AIM OF THE EXERCISE
The response must consist of all the entries, duplicated without alteration.

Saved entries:
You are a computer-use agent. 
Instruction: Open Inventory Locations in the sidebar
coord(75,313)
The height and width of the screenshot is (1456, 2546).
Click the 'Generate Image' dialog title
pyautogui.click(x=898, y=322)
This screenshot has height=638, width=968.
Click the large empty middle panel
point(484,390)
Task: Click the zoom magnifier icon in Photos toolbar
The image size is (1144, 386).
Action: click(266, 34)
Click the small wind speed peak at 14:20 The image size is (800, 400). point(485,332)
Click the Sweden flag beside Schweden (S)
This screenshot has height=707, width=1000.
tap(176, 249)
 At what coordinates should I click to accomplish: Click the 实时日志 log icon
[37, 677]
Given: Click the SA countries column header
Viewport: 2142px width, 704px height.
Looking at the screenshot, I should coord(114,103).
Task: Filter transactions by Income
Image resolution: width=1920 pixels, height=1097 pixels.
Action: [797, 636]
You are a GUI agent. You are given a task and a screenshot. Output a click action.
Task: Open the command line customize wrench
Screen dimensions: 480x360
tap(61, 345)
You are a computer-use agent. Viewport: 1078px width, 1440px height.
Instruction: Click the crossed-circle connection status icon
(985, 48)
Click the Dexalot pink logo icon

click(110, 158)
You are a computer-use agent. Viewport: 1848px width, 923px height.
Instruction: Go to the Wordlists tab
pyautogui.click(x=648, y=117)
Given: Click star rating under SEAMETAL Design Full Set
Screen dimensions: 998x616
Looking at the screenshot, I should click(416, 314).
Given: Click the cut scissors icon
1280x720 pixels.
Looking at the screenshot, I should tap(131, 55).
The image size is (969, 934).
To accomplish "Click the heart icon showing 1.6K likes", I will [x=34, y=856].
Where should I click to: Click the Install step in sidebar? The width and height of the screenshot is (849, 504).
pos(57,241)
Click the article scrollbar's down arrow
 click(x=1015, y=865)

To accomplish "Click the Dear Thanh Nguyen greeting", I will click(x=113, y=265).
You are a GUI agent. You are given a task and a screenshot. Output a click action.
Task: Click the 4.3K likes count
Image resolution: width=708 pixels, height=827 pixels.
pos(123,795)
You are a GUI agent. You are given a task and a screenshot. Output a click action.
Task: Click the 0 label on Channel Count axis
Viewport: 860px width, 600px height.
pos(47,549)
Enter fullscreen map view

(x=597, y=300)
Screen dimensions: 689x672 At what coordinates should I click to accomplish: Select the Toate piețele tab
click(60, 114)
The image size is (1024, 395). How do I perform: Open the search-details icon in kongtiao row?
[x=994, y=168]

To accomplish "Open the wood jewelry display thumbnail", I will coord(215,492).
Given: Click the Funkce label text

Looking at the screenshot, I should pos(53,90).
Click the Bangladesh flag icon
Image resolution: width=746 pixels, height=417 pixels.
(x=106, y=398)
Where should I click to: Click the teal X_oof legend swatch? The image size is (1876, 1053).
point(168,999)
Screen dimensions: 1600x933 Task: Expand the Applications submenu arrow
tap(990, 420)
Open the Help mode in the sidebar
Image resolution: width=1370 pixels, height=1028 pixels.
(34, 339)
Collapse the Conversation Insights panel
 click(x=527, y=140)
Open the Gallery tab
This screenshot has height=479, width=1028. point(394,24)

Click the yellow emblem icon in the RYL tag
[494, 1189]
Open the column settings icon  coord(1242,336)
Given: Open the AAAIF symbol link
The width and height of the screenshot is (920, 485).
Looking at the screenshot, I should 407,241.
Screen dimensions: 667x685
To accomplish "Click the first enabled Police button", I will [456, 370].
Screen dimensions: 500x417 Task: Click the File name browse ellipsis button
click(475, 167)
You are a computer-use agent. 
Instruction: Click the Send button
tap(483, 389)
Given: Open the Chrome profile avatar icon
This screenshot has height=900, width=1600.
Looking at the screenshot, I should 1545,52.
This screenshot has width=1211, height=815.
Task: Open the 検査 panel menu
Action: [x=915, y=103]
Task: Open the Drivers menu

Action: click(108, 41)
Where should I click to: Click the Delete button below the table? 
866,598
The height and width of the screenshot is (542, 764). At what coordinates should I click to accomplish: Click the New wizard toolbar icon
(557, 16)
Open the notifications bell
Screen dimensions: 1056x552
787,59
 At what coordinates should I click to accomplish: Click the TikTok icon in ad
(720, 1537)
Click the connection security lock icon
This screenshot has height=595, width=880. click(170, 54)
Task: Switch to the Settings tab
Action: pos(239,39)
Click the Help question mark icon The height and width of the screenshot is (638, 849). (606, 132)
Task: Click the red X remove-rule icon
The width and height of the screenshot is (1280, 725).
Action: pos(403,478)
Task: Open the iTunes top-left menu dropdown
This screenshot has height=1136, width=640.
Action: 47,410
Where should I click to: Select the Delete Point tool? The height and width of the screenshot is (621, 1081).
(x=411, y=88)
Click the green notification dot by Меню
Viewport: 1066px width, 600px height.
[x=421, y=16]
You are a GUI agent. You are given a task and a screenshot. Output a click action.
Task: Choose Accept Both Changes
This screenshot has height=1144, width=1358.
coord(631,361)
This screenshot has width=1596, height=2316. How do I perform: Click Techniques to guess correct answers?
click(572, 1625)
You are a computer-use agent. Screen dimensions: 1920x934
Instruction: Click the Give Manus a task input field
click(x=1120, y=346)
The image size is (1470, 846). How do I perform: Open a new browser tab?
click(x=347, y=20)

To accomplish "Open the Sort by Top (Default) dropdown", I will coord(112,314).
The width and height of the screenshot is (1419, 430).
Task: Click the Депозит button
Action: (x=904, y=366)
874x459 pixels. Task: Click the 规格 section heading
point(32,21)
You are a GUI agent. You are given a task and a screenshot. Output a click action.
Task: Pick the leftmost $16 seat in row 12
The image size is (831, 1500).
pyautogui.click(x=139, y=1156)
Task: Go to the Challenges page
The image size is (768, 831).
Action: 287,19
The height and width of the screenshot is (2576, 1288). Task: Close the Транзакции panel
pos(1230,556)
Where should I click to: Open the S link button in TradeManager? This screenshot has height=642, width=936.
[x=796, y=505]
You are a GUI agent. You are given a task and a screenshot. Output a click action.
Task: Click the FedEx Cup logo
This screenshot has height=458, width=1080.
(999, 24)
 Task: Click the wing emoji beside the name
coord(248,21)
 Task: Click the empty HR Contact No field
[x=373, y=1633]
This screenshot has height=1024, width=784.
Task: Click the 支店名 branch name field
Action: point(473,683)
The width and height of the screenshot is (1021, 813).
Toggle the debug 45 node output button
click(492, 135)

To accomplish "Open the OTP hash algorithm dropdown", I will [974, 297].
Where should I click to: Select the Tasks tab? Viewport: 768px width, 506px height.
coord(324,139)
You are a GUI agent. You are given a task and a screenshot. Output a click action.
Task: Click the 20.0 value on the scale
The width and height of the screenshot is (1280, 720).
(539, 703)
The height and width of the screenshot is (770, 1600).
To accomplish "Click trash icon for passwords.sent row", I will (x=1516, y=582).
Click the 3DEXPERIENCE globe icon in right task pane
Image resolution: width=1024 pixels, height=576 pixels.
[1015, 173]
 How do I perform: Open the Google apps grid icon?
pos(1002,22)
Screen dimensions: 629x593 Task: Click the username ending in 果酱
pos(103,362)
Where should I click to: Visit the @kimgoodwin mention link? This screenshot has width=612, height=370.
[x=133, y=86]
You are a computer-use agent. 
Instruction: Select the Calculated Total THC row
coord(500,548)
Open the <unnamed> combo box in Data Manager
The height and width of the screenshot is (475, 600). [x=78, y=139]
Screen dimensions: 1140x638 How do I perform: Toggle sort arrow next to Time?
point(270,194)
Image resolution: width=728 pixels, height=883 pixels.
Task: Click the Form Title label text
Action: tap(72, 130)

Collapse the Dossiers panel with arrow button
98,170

TASK ANSWER
You are a computer-use agent. 
Instruction: Open Inventory Locations in the sidebar
coord(75,313)
The height and width of the screenshot is (1456, 2546).
Click the 'Generate Image' dialog title
pyautogui.click(x=898, y=322)
This screenshot has height=638, width=968.
Click the large empty middle panel
point(484,390)
Task: Click the zoom magnifier icon in Photos toolbar
The image size is (1144, 386).
Action: click(266, 34)
Click the small wind speed peak at 14:20 The image size is (800, 400). point(485,332)
Click the Sweden flag beside Schweden (S)
This screenshot has height=707, width=1000.
tap(176, 249)
 At what coordinates should I click to accomplish: Click the 实时日志 log icon
[37, 677]
Given: Click the SA countries column header
Viewport: 2142px width, 704px height.
Looking at the screenshot, I should coord(114,103).
Task: Filter transactions by Income
Image resolution: width=1920 pixels, height=1097 pixels.
Action: [797, 636]
You are a GUI agent. You are given a task and a screenshot. Output a click action.
Task: Open the command line customize wrench
Screen dimensions: 480x360
tap(61, 345)
You are a computer-use agent. Viewport: 1078px width, 1440px height.
Instruction: Click the crossed-circle connection status icon
(985, 48)
Click the Dexalot pink logo icon

click(110, 158)
You are a computer-use agent. Viewport: 1848px width, 923px height.
Instruction: Go to the Wordlists tab
pyautogui.click(x=648, y=117)
Given: Click star rating under SEAMETAL Design Full Set
Screen dimensions: 998x616
Looking at the screenshot, I should click(416, 314).
Given: Click the cut scissors icon
1280x720 pixels.
Looking at the screenshot, I should tap(131, 55).
The image size is (969, 934).
To accomplish "Click the heart icon showing 1.6K likes", I will [x=34, y=856].
Where should I click to: Click the Install step in sidebar? The width and height of the screenshot is (849, 504).
pos(57,241)
Click the article scrollbar's down arrow
 click(x=1015, y=865)

To accomplish "Click the Dear Thanh Nguyen greeting", I will click(x=113, y=265).
You are a GUI agent. You are given a task and a screenshot. Output a click action.
Task: Click the 4.3K likes count
Image resolution: width=708 pixels, height=827 pixels.
pos(123,795)
You are a GUI agent. You are given a task and a screenshot. Output a click action.
Task: Click the 0 label on Channel Count axis
Viewport: 860px width, 600px height.
pos(47,549)
Enter fullscreen map view

(x=597, y=300)
Screen dimensions: 689x672 At what coordinates should I click to accomplish: Select the Toate piețele tab
click(60, 114)
The image size is (1024, 395). How do I perform: Open the search-details icon in kongtiao row?
[x=994, y=168]

To accomplish "Open the wood jewelry display thumbnail", I will coord(215,492).
Given: Click the Funkce label text

Looking at the screenshot, I should pos(53,90).
Click the Bangladesh flag icon
Image resolution: width=746 pixels, height=417 pixels.
(x=106, y=398)
Where should I click to: Click the teal X_oof legend swatch? The image size is (1876, 1053).
point(168,999)
Screen dimensions: 1600x933 Task: Expand the Applications submenu arrow
tap(990, 420)
Open the Help mode in the sidebar
Image resolution: width=1370 pixels, height=1028 pixels.
(34, 339)
Collapse the Conversation Insights panel
 click(x=527, y=140)
Open the Gallery tab
This screenshot has height=479, width=1028. point(394,24)

Click the yellow emblem icon in the RYL tag
[494, 1189]
Open the column settings icon  coord(1242,336)
Given: Open the AAAIF symbol link
The width and height of the screenshot is (920, 485).
Looking at the screenshot, I should 407,241.
Screen dimensions: 667x685
To accomplish "Click the first enabled Police button", I will [456, 370].
Screen dimensions: 500x417 Task: Click the File name browse ellipsis button
click(475, 167)
You are a computer-use agent. 
Instruction: Click the Send button
tap(483, 389)
Given: Open the Chrome profile avatar icon
This screenshot has height=900, width=1600.
Looking at the screenshot, I should 1545,52.
This screenshot has width=1211, height=815.
Task: Open the 検査 panel menu
Action: [x=915, y=103]
Task: Open the Drivers menu

Action: click(108, 41)
Where should I click to: Click the Delete button below the table? 
866,598
The height and width of the screenshot is (542, 764). At what coordinates should I click to accomplish: Click the New wizard toolbar icon
(557, 16)
Open the notifications bell
Screen dimensions: 1056x552
787,59
 At what coordinates should I click to accomplish: Click the TikTok icon in ad
(720, 1537)
Click the connection security lock icon
This screenshot has height=595, width=880. click(170, 54)
Task: Switch to the Settings tab
Action: pos(239,39)
Click the Help question mark icon The height and width of the screenshot is (638, 849). (606, 132)
Task: Click the red X remove-rule icon
The width and height of the screenshot is (1280, 725).
Action: pos(403,478)
Task: Open the iTunes top-left menu dropdown
This screenshot has height=1136, width=640.
Action: 47,410
Where should I click to: Select the Delete Point tool? The height and width of the screenshot is (621, 1081).
(x=411, y=88)
Click the green notification dot by Меню
Viewport: 1066px width, 600px height.
[x=421, y=16]
You are a GUI agent. You are given a task and a screenshot. Output a click action.
Task: Choose Accept Both Changes
This screenshot has height=1144, width=1358.
coord(631,361)
This screenshot has width=1596, height=2316. How do I perform: Click Techniques to guess correct answers?
click(572, 1625)
You are a computer-use agent. Screen dimensions: 1920x934
Instruction: Click the Give Manus a task input field
click(x=1120, y=346)
The image size is (1470, 846). How do I perform: Open a new browser tab?
click(x=347, y=20)

To accomplish "Open the Sort by Top (Default) dropdown", I will coord(112,314).
The width and height of the screenshot is (1419, 430).
Task: Click the Депозит button
Action: (x=904, y=366)
874x459 pixels. Task: Click the 规格 section heading
point(32,21)
You are a GUI agent. You are given a task and a screenshot. Output a click action.
Task: Pick the leftmost $16 seat in row 12
The image size is (831, 1500).
pyautogui.click(x=139, y=1156)
Task: Go to the Challenges page
The image size is (768, 831).
Action: 287,19
The height and width of the screenshot is (2576, 1288). Task: Close the Транзакции panel
pos(1230,556)
Where should I click to: Open the S link button in TradeManager? This screenshot has height=642, width=936.
[x=796, y=505]
You are a GUI agent. You are given a task and a screenshot. Output a click action.
Task: Click the FedEx Cup logo
This screenshot has height=458, width=1080.
(999, 24)
 Task: Click the wing emoji beside the name
coord(248,21)
 Task: Click the empty HR Contact No field
[x=373, y=1633]
This screenshot has height=1024, width=784.
Task: Click the 支店名 branch name field
Action: point(473,683)
The width and height of the screenshot is (1021, 813).
Toggle the debug 45 node output button
click(492, 135)

To accomplish "Open the OTP hash algorithm dropdown", I will [974, 297].
Where should I click to: Select the Tasks tab? Viewport: 768px width, 506px height.
coord(324,139)
You are a GUI agent. You are given a task and a screenshot. Output a click action.
Task: Click the 20.0 value on the scale
The width and height of the screenshot is (1280, 720).
(539, 703)
The height and width of the screenshot is (770, 1600).
To accomplish "Click trash icon for passwords.sent row", I will (x=1516, y=582).
Click the 3DEXPERIENCE globe icon in right task pane
Image resolution: width=1024 pixels, height=576 pixels.
[1015, 173]
 How do I perform: Open the Google apps grid icon?
pos(1002,22)
Screen dimensions: 629x593 Task: Click the username ending in 果酱
pos(103,362)
Where should I click to: Visit the @kimgoodwin mention link? This screenshot has width=612, height=370.
[x=133, y=86]
You are a computer-use agent. 
Instruction: Select the Calculated Total THC row
coord(500,548)
Open the <unnamed> combo box in Data Manager
The height and width of the screenshot is (475, 600). [x=78, y=139]
Screen dimensions: 1140x638 How do I perform: Toggle sort arrow next to Time?
point(270,194)
Image resolution: width=728 pixels, height=883 pixels.
Task: Click the Form Title label text
Action: tap(72, 130)

Collapse the Dossiers panel with arrow button
98,170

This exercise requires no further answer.